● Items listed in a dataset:

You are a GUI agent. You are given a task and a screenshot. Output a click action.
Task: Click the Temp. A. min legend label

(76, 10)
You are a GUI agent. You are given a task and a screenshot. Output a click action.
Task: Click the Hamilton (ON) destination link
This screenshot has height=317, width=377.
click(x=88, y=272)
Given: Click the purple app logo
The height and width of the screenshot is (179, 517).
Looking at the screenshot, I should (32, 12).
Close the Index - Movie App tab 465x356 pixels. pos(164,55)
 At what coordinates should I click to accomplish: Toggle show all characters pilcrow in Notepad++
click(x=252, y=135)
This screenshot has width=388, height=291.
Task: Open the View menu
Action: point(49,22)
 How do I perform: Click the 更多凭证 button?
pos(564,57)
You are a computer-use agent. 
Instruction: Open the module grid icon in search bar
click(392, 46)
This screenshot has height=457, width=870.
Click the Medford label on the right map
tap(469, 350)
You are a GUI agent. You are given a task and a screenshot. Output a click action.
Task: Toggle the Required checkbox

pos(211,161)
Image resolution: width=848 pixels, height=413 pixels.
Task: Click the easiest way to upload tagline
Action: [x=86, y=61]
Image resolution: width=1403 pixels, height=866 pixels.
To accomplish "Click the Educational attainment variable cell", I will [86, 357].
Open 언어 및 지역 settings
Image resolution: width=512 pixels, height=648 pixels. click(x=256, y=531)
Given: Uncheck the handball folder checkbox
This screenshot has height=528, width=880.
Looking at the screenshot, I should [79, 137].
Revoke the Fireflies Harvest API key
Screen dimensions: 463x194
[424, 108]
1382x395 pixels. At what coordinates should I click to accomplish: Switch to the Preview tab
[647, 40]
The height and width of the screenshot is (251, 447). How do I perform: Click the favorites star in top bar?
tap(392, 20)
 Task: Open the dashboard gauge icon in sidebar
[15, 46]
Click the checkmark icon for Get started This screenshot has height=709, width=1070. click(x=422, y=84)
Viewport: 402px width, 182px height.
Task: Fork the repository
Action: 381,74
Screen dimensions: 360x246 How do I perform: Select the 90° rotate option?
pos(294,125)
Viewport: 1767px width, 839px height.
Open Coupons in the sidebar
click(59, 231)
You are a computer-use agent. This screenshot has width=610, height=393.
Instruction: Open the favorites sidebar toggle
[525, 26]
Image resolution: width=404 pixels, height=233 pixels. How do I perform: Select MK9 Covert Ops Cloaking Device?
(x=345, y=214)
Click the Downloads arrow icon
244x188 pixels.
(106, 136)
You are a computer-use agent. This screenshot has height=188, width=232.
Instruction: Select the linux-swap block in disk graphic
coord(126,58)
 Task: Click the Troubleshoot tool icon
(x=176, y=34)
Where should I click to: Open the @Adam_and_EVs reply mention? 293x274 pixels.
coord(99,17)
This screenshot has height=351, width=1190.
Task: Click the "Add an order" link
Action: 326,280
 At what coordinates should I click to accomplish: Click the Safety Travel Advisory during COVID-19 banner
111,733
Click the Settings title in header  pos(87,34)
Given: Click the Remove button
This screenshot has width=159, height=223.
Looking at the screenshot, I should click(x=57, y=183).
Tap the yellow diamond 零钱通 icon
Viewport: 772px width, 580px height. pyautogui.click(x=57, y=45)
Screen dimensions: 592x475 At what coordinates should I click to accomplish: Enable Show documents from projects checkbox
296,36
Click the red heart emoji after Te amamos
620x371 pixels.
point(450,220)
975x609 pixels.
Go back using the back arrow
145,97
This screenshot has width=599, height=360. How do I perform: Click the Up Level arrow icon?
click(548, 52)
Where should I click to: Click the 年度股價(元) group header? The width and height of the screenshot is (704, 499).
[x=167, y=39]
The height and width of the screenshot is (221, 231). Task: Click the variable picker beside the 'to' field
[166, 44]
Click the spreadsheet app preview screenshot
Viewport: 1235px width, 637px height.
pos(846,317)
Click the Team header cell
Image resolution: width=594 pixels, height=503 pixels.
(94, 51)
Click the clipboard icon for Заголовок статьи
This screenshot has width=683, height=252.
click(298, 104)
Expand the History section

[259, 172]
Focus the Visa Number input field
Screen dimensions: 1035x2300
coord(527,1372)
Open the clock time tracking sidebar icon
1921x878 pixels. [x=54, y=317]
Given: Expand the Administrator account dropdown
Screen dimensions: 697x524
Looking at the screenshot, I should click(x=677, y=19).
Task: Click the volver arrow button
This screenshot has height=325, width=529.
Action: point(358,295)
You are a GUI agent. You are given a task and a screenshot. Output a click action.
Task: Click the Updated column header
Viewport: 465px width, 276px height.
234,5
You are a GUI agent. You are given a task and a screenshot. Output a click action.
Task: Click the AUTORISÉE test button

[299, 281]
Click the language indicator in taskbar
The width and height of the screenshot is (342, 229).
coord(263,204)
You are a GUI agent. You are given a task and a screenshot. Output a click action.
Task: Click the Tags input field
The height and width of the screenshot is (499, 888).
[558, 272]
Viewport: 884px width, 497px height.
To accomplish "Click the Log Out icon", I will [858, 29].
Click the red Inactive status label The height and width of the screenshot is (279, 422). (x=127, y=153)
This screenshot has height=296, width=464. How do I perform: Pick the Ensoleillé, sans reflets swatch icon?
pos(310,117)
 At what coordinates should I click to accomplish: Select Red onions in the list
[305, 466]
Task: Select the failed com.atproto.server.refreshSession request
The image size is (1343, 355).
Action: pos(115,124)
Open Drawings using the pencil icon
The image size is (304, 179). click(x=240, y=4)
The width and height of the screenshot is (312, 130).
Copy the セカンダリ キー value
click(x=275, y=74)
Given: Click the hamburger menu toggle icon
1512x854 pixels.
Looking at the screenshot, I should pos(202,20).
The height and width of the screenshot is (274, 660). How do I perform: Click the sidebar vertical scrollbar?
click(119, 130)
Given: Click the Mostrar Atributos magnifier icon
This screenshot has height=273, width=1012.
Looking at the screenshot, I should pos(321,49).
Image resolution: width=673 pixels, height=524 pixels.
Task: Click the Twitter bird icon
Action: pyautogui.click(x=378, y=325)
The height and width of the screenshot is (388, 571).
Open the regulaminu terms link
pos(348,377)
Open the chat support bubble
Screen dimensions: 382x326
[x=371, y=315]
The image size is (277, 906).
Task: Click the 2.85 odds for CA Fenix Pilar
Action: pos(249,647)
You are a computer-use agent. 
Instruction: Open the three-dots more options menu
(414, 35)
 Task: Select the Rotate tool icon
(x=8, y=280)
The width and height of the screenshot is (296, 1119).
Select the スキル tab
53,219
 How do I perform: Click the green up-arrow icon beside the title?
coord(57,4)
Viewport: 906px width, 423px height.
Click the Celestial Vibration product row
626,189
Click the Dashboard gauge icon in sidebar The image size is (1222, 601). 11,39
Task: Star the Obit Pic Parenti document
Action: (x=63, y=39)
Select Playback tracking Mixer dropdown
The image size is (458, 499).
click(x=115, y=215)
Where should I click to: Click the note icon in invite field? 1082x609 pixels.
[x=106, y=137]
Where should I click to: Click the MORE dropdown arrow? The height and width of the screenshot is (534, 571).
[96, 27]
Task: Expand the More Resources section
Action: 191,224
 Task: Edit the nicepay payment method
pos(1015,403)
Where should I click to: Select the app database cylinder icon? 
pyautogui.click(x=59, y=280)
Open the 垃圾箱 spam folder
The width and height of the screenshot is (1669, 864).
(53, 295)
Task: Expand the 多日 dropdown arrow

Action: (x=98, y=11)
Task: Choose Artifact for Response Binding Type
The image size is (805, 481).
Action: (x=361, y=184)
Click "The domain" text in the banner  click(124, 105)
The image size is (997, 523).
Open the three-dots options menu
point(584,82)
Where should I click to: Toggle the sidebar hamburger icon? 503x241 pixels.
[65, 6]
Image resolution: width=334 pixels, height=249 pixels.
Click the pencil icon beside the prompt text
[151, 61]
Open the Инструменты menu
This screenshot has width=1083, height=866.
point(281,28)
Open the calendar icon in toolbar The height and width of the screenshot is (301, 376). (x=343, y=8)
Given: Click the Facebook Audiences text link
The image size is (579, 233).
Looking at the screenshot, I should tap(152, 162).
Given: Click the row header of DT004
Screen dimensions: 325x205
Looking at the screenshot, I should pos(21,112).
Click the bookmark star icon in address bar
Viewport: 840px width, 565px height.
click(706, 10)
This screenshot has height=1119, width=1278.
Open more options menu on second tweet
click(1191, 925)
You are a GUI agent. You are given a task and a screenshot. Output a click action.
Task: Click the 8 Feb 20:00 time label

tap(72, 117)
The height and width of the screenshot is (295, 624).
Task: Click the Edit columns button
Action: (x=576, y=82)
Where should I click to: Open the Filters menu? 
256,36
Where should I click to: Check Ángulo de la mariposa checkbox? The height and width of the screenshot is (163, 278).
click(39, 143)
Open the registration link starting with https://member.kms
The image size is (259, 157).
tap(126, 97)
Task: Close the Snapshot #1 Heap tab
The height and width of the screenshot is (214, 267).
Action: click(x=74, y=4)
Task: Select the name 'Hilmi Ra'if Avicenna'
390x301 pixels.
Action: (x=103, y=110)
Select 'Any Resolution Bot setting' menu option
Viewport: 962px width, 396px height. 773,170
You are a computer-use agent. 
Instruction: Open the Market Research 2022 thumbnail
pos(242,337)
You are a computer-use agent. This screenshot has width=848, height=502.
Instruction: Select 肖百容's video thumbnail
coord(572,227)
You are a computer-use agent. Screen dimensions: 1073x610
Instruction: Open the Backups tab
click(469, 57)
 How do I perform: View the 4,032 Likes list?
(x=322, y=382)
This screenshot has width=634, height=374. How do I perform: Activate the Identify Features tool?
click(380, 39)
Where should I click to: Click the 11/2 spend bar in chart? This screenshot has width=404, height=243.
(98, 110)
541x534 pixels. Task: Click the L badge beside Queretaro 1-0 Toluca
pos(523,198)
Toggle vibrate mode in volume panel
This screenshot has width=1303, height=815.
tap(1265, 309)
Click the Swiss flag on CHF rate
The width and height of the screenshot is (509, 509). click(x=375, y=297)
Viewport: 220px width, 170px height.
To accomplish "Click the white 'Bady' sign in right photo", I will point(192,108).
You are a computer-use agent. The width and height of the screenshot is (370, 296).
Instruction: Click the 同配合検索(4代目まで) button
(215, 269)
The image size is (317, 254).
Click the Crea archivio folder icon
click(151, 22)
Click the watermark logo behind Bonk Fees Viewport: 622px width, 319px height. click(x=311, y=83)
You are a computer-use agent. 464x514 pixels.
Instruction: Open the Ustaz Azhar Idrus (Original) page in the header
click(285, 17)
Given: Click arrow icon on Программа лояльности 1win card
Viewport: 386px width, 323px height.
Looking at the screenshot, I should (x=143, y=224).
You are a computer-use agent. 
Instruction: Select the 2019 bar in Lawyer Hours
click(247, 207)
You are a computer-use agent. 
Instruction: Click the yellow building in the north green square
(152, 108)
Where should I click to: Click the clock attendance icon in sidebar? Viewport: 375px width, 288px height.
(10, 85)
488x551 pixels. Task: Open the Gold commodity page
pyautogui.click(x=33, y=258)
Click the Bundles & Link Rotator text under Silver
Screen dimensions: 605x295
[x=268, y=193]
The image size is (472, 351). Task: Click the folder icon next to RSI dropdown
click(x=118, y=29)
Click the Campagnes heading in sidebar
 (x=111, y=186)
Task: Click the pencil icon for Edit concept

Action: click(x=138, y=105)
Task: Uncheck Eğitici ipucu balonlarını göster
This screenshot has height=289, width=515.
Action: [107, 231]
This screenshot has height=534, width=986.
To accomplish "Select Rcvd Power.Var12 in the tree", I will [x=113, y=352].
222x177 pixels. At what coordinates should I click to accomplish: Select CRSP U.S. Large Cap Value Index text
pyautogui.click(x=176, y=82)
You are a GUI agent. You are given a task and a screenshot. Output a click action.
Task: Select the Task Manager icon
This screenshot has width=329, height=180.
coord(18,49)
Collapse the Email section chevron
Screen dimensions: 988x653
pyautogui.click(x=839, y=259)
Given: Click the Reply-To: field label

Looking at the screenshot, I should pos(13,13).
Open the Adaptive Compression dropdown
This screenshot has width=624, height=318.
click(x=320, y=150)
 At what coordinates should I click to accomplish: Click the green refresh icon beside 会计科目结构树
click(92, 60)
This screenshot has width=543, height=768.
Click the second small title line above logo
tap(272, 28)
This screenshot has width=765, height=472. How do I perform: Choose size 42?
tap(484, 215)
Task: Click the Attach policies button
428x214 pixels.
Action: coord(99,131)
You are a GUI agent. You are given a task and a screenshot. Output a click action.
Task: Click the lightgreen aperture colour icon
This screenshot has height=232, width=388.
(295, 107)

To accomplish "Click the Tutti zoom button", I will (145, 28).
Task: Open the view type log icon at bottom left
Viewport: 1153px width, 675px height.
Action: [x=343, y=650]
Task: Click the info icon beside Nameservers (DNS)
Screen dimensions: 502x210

● Task instructions:
Going through the entries above, tally every line that contains the string "cell", then state only the total.

● Response to this exercise:
2